Yesterday I picked up my mother at the airport in Burbank. I haven’t seen her in a couple of years. She came to attend the retirement party of an old family friend. Noble Threewitt. He retired after 75 years of training thoroughbred racehorses. Today was his birthday. He turned ninety-six. I’ll talk more about that later, when I find the cable to download some photos from my camera.
In the meantime, I have something else. After the swanky affair, we came back to my house. I couldn’t put Mom to bed because I hadn’t put the sheets in the dryer. Yikes. What are we going to do for forty minutes? I would have spent the time writing – I have a heavy deadline on my book and could use every available minute between now and July. But that would have been rude. So, I pulled out a binder of old photos I’d collected from my grandmother’s house (dad’s side) when she died and my dad’s house after he died. What could be more fun than sending my mother down memory lane?…the yellow brick road she travelled before she dumped my dad (when I was twelve) for a guy way way lower on the food chain.
One thing that amazes me about my mother is that she remembers people. People she hasn’t seen or thought of in years. I can’t remember anyone. I looked at my kindergarten picture and only remembered one girl’s full name. And maybe another three by a first or last name. I put all the important pictures in front of her – all the images of the good times she had with my dad. The wedding pic, the honeymoon shot, kids, postcards she’d sent to me from their world travels…and then this photo. Which was taken at least two years before I was even born.
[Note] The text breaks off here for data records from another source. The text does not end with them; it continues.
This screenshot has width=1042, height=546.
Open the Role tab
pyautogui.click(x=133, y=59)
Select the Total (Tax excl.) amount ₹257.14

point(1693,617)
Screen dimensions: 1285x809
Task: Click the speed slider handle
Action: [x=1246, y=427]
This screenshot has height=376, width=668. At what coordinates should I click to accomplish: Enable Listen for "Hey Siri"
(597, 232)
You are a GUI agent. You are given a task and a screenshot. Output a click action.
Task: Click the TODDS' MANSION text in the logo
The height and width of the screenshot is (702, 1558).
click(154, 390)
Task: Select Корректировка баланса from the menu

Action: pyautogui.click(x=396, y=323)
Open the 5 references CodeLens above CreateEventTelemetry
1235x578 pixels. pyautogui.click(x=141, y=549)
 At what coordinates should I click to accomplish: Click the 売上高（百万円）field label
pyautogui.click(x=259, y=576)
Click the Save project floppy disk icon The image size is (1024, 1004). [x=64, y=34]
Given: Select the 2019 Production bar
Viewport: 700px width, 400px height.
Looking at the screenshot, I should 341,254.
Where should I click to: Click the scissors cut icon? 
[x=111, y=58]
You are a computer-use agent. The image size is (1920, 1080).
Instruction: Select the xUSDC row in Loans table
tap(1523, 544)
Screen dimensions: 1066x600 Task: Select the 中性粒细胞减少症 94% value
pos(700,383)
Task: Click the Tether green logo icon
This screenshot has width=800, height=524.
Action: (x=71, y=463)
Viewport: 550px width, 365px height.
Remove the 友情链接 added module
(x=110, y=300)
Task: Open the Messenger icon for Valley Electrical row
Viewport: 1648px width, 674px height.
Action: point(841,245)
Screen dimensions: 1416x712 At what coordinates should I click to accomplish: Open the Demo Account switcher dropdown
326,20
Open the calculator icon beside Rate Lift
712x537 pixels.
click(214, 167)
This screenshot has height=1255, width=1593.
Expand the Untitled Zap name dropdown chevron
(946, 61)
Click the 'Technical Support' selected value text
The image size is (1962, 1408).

It’s a small 3×5 snapshot. I could barely see the people. But my mother just rattled off a bunch of names. And told me it was a gathering in California while my parents were down for the horse races (they had horses that ran in California, but lived in Canada).
Here’s who she remembered off the top of her head, corresponding to the numbers on the photo:
1. Lionel Conacher (1900-1954) – selected by sportswriters in 1950 as Canada’s all-round male athlete of the half-century.
2. Max Bell (died in ‘72) – Google him. He lived across the street from us. He owned the newspaper in Calgary (as well as a boatload of other things) and hosted all the dignitaries that came to town, including Robert Kennedy and Bing Crosby.
3. Victoria Horne (1911-2003) – wife of #4 and an actress.
4. Jack Oakie (1903-1978) – actor with over 100 IMDB credits. It was his house. Notice the pics of his famous friends on the wall? I love his IMDB personl quote: “The pictures I made were called the bread and butter pictures of the studio. They cost nothing and made millions, and supported the prestige productions that cost millions and made nothing.” And this trivia note: Working as a Wall Street clerk, he narrowly escaped death in 1920 after the Treasury Building was bombed by terrorists. Guess things really don’t change.
5. Rosemary Ripley – friend of my parents.
6. Joyce – My mother.
7. Isabelle McMahon – part of the stinking rich McMahon family. The pro football stadium in Calgary is named after them.
8. #11’s wife.
9. Agnes Bell – wife of #2.
10. Cecil Chesher – my dad.
11. Johnny Longden’s brother – Johnny Longden was a famous jockey who won the Triple Crown in 1943 and is the only man in history to win the Kentucky Derby as a rider and a trainer.
My mother had a good time. Seeing people she knew in the old days, both in person and in my photo collection. We woke up this morning and I took her back to the airport and off she went. Less than a 24 hour visit. That’s the way it goes.